PC RELEASE: June 20th 2017
In the distant future, the world has been overrun by Death Machines equipped with laser weapons and a mission to eliminate human life. Will you be able to rescue those caught in the crossfire while surviving the onslaught of terror?
Do you miss the good old shoot ‘em up arcade games of the nineties? Don’t worry about going back into the past to re-live those moments, because Housemarque has brought a similar game to the present. Setting off bright blue explosions and dashing through neon pink lasers set on an isometric stage, just how high up on the leader board will your name be?
To begin your climb up the leader board, start up the game. Select your mode of play. Then, choose your desired difficulty level. *Blink* You are now in an alien world, surrounded by menacing, hostile machines. Nex Machina wastes no time in letting the players in on the action, which is representative of their adrenaline-filled game pace. Furthermore, the electronic music in the background matches the setting marvellously and only serves to amplify the intensity of the action.

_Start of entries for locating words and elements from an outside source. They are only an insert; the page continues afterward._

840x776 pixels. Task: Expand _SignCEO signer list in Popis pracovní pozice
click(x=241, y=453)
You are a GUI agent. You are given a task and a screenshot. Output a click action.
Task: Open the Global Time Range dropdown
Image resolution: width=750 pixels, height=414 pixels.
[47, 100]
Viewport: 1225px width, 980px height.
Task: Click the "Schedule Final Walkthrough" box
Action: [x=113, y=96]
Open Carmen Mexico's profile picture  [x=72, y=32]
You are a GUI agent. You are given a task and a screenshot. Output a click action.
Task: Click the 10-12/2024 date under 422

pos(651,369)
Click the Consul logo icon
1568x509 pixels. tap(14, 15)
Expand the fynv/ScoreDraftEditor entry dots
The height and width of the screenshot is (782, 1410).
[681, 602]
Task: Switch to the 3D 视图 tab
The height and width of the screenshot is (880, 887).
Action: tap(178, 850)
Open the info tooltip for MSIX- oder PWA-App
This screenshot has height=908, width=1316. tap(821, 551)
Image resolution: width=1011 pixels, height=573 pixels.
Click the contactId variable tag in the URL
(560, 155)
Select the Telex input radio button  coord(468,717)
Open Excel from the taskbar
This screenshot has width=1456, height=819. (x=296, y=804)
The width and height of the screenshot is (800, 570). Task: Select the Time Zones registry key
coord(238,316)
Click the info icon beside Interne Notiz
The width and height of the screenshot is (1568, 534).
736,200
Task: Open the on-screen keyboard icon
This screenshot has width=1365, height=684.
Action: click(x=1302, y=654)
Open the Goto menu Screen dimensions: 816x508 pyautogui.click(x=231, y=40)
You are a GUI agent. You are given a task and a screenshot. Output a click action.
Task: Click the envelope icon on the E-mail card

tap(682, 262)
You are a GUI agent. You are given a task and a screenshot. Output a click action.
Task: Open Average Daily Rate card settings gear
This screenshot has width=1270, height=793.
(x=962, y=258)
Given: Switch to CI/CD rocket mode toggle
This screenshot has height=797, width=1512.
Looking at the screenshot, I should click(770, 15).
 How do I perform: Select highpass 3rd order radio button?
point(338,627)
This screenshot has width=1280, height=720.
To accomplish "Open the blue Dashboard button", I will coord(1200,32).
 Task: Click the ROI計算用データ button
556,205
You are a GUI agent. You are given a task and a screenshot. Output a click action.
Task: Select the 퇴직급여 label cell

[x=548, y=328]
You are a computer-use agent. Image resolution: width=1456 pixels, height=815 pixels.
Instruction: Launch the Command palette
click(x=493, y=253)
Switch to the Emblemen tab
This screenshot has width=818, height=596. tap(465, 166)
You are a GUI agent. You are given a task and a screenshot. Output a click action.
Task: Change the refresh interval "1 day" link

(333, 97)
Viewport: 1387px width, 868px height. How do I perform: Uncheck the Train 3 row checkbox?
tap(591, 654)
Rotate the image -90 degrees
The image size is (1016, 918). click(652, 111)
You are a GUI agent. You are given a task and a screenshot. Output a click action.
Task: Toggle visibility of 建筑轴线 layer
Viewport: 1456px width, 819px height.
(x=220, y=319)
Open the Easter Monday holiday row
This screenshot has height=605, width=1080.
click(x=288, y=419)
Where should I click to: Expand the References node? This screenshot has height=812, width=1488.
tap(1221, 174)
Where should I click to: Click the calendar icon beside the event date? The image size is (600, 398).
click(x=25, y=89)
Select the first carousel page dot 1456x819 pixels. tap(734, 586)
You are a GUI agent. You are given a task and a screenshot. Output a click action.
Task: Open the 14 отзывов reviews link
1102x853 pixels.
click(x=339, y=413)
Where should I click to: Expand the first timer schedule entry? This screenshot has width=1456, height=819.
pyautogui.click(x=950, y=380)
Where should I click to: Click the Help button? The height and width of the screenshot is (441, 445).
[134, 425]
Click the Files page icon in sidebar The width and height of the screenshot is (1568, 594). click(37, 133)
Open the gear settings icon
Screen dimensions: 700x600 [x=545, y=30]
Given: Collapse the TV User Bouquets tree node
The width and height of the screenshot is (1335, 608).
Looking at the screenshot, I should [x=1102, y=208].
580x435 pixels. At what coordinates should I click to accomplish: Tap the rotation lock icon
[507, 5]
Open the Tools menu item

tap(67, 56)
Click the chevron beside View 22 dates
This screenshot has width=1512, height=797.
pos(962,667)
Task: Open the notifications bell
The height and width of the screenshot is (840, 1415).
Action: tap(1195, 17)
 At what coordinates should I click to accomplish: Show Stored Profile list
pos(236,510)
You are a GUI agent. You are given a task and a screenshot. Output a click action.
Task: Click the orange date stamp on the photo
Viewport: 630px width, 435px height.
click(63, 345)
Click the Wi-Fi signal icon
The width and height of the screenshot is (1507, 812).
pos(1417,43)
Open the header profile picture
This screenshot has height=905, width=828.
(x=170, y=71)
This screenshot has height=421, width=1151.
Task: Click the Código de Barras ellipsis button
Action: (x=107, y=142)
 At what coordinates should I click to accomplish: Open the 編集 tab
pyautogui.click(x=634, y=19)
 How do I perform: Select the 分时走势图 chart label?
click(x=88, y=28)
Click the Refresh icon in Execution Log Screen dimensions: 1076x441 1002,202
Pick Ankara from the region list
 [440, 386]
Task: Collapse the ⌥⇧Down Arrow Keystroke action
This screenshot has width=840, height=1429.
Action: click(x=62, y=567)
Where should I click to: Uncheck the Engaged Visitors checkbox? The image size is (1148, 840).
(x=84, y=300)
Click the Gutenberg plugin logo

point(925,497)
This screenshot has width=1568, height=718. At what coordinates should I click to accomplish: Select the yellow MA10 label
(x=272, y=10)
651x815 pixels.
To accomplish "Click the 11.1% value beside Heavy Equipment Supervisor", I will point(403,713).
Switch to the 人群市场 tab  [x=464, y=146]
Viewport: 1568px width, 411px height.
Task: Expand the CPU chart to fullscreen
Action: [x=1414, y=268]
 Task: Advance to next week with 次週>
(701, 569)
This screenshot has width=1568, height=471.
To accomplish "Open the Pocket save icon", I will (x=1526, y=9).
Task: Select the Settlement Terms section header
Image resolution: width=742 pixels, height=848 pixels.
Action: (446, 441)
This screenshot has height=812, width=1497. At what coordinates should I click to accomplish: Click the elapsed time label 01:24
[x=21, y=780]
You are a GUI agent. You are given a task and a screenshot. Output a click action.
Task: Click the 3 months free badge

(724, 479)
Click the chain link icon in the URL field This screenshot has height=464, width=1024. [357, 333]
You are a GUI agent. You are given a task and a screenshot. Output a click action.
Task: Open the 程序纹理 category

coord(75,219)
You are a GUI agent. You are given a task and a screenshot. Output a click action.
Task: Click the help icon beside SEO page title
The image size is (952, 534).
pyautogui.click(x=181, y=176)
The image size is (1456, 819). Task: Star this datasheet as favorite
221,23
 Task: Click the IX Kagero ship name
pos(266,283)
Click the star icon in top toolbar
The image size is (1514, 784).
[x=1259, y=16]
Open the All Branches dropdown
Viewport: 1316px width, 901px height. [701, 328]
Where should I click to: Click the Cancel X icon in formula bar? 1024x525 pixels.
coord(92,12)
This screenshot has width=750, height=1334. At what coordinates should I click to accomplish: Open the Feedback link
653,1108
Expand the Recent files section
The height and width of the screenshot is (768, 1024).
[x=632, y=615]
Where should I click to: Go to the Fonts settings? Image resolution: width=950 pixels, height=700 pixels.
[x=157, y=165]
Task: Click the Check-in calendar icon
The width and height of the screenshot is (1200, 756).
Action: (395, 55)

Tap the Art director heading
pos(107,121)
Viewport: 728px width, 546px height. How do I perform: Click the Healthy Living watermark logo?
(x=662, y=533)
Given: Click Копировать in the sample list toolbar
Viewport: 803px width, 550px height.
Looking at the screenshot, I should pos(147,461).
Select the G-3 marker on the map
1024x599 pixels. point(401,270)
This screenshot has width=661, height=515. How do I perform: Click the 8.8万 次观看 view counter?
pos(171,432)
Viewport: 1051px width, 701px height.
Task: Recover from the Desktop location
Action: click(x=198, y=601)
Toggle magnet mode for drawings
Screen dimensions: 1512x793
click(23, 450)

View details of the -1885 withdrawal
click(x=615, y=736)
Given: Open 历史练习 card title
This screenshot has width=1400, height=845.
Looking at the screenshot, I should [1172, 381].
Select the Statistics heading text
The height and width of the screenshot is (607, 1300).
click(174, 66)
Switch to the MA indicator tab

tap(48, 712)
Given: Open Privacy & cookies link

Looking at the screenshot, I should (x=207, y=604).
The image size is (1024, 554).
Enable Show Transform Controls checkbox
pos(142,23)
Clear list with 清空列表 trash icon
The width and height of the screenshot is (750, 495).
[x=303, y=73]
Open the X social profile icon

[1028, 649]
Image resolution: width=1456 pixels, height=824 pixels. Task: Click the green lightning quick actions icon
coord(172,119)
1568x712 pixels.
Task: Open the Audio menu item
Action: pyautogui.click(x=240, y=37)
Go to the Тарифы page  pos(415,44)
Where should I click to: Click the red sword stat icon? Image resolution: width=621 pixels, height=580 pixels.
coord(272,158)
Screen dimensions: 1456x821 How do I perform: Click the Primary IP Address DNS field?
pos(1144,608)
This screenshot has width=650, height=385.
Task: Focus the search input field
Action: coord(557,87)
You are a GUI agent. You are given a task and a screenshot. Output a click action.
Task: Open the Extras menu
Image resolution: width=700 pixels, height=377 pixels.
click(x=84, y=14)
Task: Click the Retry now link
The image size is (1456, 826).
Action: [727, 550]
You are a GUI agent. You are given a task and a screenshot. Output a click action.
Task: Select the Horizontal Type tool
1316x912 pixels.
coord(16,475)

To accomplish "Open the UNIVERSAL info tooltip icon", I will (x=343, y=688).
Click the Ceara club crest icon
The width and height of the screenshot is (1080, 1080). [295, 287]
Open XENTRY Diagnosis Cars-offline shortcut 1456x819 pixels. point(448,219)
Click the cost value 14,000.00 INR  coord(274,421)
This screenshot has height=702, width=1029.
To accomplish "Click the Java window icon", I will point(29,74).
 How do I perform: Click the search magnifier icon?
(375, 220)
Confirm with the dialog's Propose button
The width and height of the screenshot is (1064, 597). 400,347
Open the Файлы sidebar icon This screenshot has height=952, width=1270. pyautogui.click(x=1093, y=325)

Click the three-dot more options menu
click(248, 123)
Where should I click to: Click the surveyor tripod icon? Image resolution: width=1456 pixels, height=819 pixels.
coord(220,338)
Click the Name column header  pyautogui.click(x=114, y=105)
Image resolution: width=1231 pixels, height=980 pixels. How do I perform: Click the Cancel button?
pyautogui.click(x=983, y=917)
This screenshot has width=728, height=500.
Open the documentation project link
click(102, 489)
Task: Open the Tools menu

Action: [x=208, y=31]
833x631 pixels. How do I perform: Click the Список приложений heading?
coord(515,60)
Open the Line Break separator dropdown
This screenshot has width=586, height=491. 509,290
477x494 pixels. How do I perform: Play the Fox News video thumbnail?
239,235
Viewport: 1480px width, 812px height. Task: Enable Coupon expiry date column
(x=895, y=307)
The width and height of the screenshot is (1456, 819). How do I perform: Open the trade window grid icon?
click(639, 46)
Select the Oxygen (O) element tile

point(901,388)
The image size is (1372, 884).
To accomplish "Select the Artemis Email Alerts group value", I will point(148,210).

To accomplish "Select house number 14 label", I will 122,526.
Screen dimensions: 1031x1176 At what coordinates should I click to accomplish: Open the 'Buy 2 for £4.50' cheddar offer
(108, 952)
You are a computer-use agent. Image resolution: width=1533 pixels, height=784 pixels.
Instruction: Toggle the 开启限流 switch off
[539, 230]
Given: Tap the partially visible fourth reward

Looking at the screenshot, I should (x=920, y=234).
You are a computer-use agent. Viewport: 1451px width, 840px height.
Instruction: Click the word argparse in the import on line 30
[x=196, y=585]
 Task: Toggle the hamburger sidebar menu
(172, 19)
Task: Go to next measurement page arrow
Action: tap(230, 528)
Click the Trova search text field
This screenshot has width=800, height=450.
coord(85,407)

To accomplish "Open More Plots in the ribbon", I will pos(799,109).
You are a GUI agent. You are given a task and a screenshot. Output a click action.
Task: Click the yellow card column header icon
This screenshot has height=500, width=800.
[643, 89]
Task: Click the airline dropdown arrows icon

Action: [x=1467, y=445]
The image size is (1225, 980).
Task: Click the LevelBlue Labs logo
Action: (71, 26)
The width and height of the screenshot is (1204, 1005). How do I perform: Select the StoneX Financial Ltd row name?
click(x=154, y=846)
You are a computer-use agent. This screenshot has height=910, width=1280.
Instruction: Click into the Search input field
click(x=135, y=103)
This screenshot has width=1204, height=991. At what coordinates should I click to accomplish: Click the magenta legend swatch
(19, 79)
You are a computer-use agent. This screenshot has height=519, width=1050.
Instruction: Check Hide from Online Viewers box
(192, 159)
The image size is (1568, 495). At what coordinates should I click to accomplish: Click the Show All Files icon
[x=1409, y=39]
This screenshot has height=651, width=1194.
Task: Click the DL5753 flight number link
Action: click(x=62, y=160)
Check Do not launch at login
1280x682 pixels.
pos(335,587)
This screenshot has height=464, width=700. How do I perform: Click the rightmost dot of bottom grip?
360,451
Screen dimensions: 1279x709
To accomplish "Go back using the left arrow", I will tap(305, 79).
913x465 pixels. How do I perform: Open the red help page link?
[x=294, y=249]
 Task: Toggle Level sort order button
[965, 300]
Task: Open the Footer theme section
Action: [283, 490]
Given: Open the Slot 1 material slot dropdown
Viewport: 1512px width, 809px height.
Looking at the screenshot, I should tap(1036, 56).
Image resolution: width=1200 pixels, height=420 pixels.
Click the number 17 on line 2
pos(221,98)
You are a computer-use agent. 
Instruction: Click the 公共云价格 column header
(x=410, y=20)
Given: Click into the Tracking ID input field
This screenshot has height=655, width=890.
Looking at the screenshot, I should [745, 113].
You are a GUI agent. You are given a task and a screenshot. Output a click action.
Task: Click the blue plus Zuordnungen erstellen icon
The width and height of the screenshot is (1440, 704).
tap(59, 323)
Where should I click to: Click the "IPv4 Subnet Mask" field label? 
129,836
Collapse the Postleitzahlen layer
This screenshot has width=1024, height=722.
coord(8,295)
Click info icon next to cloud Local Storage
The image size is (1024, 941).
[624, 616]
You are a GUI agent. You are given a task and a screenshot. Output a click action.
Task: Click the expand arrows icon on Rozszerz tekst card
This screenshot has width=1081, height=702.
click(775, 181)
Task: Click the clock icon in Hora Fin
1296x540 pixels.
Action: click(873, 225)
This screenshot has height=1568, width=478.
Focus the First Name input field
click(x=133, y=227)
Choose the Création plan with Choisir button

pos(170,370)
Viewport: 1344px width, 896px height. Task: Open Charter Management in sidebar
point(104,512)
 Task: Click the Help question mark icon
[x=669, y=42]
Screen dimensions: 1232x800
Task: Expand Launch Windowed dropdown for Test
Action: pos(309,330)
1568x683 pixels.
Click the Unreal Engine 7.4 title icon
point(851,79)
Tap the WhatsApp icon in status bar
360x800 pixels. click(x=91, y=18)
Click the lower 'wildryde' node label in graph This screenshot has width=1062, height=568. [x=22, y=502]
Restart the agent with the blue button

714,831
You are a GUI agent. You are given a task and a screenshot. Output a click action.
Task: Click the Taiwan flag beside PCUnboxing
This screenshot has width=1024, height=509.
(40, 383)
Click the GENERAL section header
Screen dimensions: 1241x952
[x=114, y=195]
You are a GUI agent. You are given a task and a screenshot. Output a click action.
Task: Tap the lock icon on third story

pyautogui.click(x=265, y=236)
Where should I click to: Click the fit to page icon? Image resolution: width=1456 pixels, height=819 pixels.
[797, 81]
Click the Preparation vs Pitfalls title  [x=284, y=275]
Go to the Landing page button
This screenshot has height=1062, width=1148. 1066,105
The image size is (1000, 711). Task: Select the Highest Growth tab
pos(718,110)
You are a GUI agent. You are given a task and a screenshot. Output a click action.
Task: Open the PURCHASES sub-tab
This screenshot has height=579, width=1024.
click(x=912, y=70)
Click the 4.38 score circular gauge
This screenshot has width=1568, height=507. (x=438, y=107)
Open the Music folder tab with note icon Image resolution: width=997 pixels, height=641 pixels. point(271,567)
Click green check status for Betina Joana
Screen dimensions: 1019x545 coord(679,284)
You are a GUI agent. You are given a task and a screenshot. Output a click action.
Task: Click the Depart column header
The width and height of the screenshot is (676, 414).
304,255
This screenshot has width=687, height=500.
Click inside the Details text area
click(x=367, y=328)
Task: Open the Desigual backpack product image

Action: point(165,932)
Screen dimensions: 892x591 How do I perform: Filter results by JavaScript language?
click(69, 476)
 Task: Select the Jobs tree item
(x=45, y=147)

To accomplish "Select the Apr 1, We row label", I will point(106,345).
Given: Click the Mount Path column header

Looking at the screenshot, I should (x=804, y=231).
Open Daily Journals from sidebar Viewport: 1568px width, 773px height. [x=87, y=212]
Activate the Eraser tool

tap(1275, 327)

This game is essentially a twin-stick shooter with elements of bullet-hell; players destroy hostile machines while avoiding neon pink bullets and picking up upgrades along the way. Rinse and repeat. As far as we can tell, there is no in depth story line at all. Players literally pick up the game and get to shooting alien robots immediately. While the simplicity in design may appeal to those who are not interested in the frills, it still surprises us that the game offers no tutorial from the get-go. Even though the genre is fairly old and most gamers are likely to be familiar with the controls, it would still be nice to provide some form of prompts or guidance.
That being said Nex Machina is very PC-friendly, with multiple types of game control schemes available in the options menu: Controller only, Keyboard only and Keyboard + Mouse controls. There, however, is a teeny-weeny problem with the Keyboard + Mouse controls; the mouse cursor shows up as your default Windows cursor. Aside from being awkwardly out of place, the cursor practically becomes invisible when brightly coloured visual effects are appearing all over the screen. Perhaps a customised cursor that stands out from the perpetually persistent fireworks would be helpful.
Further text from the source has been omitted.